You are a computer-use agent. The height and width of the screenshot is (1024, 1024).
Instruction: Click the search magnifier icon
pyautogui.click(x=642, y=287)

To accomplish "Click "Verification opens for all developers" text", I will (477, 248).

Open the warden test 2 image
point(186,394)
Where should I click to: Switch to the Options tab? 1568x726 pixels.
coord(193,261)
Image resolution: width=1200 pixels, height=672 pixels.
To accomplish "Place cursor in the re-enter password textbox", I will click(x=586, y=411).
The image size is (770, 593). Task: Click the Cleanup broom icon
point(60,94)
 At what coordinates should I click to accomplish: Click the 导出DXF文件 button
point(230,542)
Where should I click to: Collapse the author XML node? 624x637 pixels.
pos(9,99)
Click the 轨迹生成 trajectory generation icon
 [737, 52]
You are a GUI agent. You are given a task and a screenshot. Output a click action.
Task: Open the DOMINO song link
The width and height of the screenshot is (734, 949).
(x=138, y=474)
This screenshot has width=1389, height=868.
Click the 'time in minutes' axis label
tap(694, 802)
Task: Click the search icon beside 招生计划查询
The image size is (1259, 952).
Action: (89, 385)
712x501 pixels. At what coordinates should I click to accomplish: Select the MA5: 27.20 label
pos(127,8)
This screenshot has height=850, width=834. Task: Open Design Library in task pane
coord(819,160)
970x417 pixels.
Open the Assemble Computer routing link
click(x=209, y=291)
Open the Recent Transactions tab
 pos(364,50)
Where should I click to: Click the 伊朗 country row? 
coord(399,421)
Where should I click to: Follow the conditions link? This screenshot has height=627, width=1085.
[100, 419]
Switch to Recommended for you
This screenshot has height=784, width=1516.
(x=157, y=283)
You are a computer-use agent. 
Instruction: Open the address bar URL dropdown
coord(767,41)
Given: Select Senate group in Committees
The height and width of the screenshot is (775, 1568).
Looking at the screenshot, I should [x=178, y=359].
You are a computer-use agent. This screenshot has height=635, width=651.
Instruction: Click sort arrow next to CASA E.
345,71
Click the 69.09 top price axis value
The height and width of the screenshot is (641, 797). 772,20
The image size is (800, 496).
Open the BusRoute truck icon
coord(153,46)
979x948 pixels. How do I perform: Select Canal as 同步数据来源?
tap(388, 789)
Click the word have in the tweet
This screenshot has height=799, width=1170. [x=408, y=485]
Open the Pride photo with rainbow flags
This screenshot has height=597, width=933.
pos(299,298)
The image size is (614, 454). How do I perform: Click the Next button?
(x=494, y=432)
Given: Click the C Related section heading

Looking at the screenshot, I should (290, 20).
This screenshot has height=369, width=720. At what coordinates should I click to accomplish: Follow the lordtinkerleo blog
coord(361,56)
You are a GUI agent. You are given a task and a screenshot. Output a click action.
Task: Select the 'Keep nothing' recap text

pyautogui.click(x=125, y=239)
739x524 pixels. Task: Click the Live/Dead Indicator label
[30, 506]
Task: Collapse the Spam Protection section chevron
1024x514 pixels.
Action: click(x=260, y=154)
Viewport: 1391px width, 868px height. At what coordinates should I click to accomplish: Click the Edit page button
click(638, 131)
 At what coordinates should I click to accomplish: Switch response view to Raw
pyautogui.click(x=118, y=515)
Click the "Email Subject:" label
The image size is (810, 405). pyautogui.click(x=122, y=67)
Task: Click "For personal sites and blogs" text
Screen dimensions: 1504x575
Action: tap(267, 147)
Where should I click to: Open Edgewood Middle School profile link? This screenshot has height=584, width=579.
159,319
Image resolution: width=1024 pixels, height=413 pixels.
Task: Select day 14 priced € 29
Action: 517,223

• • • •

§ **WHAT IS REQUIRED**
Extract the complete data, matching each line exactly.

§ **TASK SOLUTION**
You are a computer-use agent. The height and width of the screenshot is (1024, 1024).
Instruction: Click the search magnifier icon
pyautogui.click(x=642, y=287)

To accomplish "Click "Verification opens for all developers" text", I will (477, 248).

Open the warden test 2 image
point(186,394)
Where should I click to: Switch to the Options tab? 1568x726 pixels.
coord(193,261)
Image resolution: width=1200 pixels, height=672 pixels.
To accomplish "Place cursor in the re-enter password textbox", I will click(x=586, y=411).
The image size is (770, 593). Task: Click the Cleanup broom icon
point(60,94)
 At what coordinates should I click to accomplish: Click the 导出DXF文件 button
point(230,542)
Where should I click to: Collapse the author XML node? 624x637 pixels.
pos(9,99)
Click the 轨迹生成 trajectory generation icon
 [737, 52]
You are a GUI agent. You are given a task and a screenshot. Output a click action.
Task: Open the DOMINO song link
The width and height of the screenshot is (734, 949).
(x=138, y=474)
This screenshot has width=1389, height=868.
Click the 'time in minutes' axis label
tap(694, 802)
Task: Click the search icon beside 招生计划查询
The image size is (1259, 952).
Action: (89, 385)
712x501 pixels. At what coordinates should I click to accomplish: Select the MA5: 27.20 label
pos(127,8)
This screenshot has height=850, width=834. Task: Open Design Library in task pane
coord(819,160)
970x417 pixels.
Open the Assemble Computer routing link
click(x=209, y=291)
Open the Recent Transactions tab
 pos(364,50)
Where should I click to: Click the 伊朗 country row? 
coord(399,421)
Where should I click to: Follow the conditions link? This screenshot has height=627, width=1085.
[100, 419]
Switch to Recommended for you
This screenshot has height=784, width=1516.
(x=157, y=283)
You are a computer-use agent. 
Instruction: Open the address bar URL dropdown
coord(767,41)
Given: Select Senate group in Committees
The height and width of the screenshot is (775, 1568).
Looking at the screenshot, I should [x=178, y=359].
You are a computer-use agent. This screenshot has height=635, width=651.
Instruction: Click sort arrow next to CASA E.
345,71
Click the 69.09 top price axis value
The height and width of the screenshot is (641, 797). 772,20
The image size is (800, 496).
Open the BusRoute truck icon
coord(153,46)
979x948 pixels. How do I perform: Select Canal as 同步数据来源?
tap(388, 789)
Click the word have in the tweet
This screenshot has height=799, width=1170. [x=408, y=485]
Open the Pride photo with rainbow flags
This screenshot has height=597, width=933.
pos(299,298)
The image size is (614, 454). How do I perform: Click the Next button?
(x=494, y=432)
Given: Click the C Related section heading

Looking at the screenshot, I should (290, 20).
This screenshot has height=369, width=720. At what coordinates should I click to accomplish: Follow the lordtinkerleo blog
coord(361,56)
You are a GUI agent. You are given a task and a screenshot. Output a click action.
Task: Select the 'Keep nothing' recap text

pyautogui.click(x=125, y=239)
739x524 pixels. Task: Click the Live/Dead Indicator label
[30, 506]
Task: Collapse the Spam Protection section chevron
1024x514 pixels.
Action: click(x=260, y=154)
Viewport: 1391px width, 868px height. At what coordinates should I click to accomplish: Click the Edit page button
click(638, 131)
 At what coordinates should I click to accomplish: Switch response view to Raw
pyautogui.click(x=118, y=515)
Click the "Email Subject:" label
The image size is (810, 405). pyautogui.click(x=122, y=67)
Task: Click "For personal sites and blogs" text
Screen dimensions: 1504x575
Action: tap(267, 147)
Where should I click to: Open Edgewood Middle School profile link? This screenshot has height=584, width=579.
159,319
Image resolution: width=1024 pixels, height=413 pixels.
Task: Select day 14 priced € 29
Action: 517,223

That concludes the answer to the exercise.